* _Saved entries_:
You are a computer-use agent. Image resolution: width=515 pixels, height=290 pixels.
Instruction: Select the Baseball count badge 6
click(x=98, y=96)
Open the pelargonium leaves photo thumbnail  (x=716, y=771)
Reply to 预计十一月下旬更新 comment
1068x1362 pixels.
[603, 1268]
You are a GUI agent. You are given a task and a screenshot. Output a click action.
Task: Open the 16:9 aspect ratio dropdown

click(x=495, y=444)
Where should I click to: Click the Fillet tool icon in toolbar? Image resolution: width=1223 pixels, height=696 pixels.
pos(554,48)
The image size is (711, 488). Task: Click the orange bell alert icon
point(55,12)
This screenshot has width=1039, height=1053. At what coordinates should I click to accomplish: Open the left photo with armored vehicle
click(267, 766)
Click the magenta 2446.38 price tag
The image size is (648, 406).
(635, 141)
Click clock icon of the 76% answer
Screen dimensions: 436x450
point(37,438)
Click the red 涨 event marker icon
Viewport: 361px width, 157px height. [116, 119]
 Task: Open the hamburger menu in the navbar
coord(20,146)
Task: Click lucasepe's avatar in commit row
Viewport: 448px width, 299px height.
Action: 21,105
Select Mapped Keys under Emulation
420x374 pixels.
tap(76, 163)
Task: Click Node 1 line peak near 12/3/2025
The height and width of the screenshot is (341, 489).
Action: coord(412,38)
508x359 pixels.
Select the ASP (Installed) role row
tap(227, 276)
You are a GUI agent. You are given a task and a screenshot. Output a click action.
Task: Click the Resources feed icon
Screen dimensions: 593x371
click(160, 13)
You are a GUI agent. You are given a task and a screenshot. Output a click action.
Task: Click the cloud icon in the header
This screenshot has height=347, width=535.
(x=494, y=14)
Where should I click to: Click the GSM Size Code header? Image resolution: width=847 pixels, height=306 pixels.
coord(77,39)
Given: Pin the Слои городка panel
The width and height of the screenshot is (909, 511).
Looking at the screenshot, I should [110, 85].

* _THE PROBLEM_:
Please write out, exactly as they appear, the line that contains "Select Mapped Keys under Emulation" and every line after it up to the end of the entries above, and no others.

* _ANSWER TO THE PROBLEM_:
Select Mapped Keys under Emulation
420x374 pixels.
tap(76, 163)
Task: Click Node 1 line peak near 12/3/2025
The height and width of the screenshot is (341, 489).
Action: coord(412,38)
508x359 pixels.
Select the ASP (Installed) role row
tap(227, 276)
You are a GUI agent. You are given a task and a screenshot. Output a click action.
Task: Click the Resources feed icon
Screen dimensions: 593x371
click(160, 13)
You are a GUI agent. You are given a task and a screenshot. Output a click action.
Task: Click the cloud icon in the header
This screenshot has height=347, width=535.
(x=494, y=14)
Where should I click to: Click the GSM Size Code header? Image resolution: width=847 pixels, height=306 pixels.
coord(77,39)
Given: Pin the Слои городка panel
The width and height of the screenshot is (909, 511).
Looking at the screenshot, I should [110, 85].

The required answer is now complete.